Despite some encouraging signs in 2017, Dubs legend Whelan believes inter-county managers have reverted to the ultra defensive system and proposed taking four players off the field of play as a way of creating more space for players to flourish without burdening match officials with more complicated rules.
"We've just taken a snapshot from the four provinces over the last couple of weekends and the defensive system is alive and well and it's been part of our game since 2011," he told The Sunday Game on RTE.
"I can understand the merits and the effectiveness of it.
"It's our job to analyse it but it's destroying our game in terms of entertainment
"I can understand the logic behind it and every team is doing it, betting bodies back and making it difficult for forwards putting them under pressure and forcing them to take bad shot options and try to play on the counterattack.
"My solution is, and there have been different solutions proposed over the past three years, do you have to keep so many men in your own half, do you limit the amount of handpassing, do you put the kickout beyond the 45... all those solutions are difficult to implement down the levels in club football and it's difficult for referees.
"The one thing I would do, and I think we have got to a stage with the level of conditioning and fitness so high we have too many players on the pitch and I think we want to let players express themselves again. I want to see the top forwards getting space, I want to see the space coming back into the game.

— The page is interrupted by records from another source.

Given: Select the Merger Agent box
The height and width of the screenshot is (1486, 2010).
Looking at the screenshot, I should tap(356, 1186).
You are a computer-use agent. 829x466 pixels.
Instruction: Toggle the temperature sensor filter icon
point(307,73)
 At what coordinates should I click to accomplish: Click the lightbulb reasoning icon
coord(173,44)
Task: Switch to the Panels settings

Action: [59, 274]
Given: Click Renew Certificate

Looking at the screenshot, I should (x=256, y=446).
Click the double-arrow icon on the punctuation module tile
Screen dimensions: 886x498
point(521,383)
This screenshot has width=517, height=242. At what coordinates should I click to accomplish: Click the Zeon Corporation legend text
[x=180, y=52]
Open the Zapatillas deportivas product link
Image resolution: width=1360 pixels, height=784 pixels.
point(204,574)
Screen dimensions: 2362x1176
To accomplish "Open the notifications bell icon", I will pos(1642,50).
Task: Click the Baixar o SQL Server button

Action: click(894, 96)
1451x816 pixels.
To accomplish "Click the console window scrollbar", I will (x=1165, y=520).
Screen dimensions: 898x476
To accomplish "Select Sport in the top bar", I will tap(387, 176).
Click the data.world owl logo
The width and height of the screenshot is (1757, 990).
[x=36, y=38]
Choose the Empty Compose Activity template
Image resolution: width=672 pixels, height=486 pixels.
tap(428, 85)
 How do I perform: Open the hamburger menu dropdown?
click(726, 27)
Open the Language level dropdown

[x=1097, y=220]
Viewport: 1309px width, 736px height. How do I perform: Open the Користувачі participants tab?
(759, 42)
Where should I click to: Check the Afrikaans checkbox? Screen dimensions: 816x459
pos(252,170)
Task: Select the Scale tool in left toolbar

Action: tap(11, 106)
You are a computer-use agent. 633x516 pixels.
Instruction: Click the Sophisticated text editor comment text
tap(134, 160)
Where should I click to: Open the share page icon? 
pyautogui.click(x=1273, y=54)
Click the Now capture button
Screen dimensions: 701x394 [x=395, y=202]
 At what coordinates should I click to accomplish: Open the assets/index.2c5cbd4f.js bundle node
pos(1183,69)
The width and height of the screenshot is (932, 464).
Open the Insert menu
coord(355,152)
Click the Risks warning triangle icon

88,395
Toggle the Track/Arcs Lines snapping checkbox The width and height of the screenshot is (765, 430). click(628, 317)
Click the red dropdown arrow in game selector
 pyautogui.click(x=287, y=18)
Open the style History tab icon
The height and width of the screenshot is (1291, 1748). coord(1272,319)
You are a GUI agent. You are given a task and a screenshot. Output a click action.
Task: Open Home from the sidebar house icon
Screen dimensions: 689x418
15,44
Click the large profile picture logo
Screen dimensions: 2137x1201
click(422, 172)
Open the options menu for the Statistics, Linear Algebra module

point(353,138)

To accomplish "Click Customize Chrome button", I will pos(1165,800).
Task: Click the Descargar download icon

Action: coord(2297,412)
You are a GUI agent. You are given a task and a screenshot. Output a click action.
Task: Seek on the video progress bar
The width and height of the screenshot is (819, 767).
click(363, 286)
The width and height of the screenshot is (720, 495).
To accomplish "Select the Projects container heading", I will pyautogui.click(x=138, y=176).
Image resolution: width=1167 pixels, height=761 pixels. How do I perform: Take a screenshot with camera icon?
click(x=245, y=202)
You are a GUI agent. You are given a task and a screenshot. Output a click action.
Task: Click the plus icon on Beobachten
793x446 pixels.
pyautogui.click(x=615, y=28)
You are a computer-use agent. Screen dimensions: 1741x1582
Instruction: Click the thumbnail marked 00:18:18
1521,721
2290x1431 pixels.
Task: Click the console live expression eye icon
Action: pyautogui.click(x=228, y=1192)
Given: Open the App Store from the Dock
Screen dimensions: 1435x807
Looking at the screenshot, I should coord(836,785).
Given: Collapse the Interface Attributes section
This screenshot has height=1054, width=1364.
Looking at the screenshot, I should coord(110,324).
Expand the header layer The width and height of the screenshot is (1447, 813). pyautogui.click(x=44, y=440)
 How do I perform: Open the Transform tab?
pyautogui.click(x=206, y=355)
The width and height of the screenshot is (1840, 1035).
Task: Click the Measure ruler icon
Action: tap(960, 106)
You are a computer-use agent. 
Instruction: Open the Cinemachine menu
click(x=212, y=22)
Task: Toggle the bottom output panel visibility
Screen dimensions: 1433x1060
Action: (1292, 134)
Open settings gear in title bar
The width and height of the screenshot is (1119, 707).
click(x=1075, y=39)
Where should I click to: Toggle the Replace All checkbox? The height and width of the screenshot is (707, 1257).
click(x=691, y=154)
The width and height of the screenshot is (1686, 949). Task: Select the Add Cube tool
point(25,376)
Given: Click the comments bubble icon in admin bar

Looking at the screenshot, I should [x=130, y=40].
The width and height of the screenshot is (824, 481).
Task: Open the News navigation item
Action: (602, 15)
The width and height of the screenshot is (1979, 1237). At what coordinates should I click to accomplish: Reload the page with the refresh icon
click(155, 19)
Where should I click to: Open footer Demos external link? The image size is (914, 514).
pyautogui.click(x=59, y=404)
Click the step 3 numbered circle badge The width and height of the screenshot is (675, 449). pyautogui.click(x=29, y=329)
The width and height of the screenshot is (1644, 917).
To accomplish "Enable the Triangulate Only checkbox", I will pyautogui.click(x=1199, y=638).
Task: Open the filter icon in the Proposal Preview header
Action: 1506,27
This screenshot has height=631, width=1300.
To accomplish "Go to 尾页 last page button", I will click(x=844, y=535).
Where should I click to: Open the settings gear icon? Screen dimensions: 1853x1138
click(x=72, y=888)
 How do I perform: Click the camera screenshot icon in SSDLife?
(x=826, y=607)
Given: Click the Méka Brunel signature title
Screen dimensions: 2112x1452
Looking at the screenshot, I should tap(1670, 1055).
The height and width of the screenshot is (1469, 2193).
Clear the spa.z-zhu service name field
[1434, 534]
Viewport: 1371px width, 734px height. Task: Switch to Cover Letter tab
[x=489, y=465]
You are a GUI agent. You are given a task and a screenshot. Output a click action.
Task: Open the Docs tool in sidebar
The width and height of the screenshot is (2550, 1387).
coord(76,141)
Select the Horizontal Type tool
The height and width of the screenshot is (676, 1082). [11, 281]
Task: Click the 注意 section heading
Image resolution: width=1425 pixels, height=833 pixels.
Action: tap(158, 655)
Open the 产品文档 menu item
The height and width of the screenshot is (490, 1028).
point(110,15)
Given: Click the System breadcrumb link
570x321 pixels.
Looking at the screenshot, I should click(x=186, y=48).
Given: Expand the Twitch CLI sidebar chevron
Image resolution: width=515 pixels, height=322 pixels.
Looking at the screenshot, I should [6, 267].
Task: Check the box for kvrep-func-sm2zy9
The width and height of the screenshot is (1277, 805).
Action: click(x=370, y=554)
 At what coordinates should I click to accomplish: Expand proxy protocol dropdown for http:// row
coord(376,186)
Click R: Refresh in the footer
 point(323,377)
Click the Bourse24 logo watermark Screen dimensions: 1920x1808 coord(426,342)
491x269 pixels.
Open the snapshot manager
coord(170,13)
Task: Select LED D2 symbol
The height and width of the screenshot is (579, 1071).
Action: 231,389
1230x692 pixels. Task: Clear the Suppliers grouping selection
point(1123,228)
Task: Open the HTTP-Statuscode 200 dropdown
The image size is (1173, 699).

"Maybe we should look at trialling 13-a-side and create more space by bringing basic skills back into our games."
Spillane is of a different opinion and believes there is not enough emphasis on attack within inter-county management and attackers are not being coached to play through the blanket defence.
"This is the equivalent of painting by numbers, it's the most simplistic thing you can adopt into football. It's about defending, it's about keeping scores down, it's about stopping the opposition," he said.
"Six teams have played in this year's championship and not scored a goal. Mayo didn't get a goalscoring chance last week.
"The problem with the blanket defence is that there is no balance, there's no attacking plan, Secondly, the blanket defence is not playing to a team's strengths so this is what will come against Galway because you had Damien Comer and Sean Armstrong last week winning the ball on the sideline and they had to go back.
"It's very easy to bring bodies back, I was in a dance hall in Donegal and the dancefloor was marked out in the dimensions of a GAA pitch.
"I was asking the owner and he said, 'Yeah, the county team manager when he was appointed came into the ballroom floor every Saturday morning with his team and got his team to walk back into the defensive positions. They went to the local GAA pitch and jogged it. Morning and noon for five or six Saturdays'.
"The problem is that it's a simple gameplan but there is no Plan B
"My plan B is that you need to get forward coaches in to coach forward play, coach fellas playing with the head up.
"You go to Croke Park, a big wide pitch, and you find that some of the blanket defences are exposed.
"Mick O'Dwyer had a simple mantra, 'Never look at the O'Neill's on the ball, play with the head up' because if you are playing with he head up you have awareness of where your teammates are, where the opposition are, picking holes and finding space because there is still space there. It's a big area."
Whelan was surprised by Spillane's view.
"I can't believe you are defending the blanket defence. I never thought I'd see the day."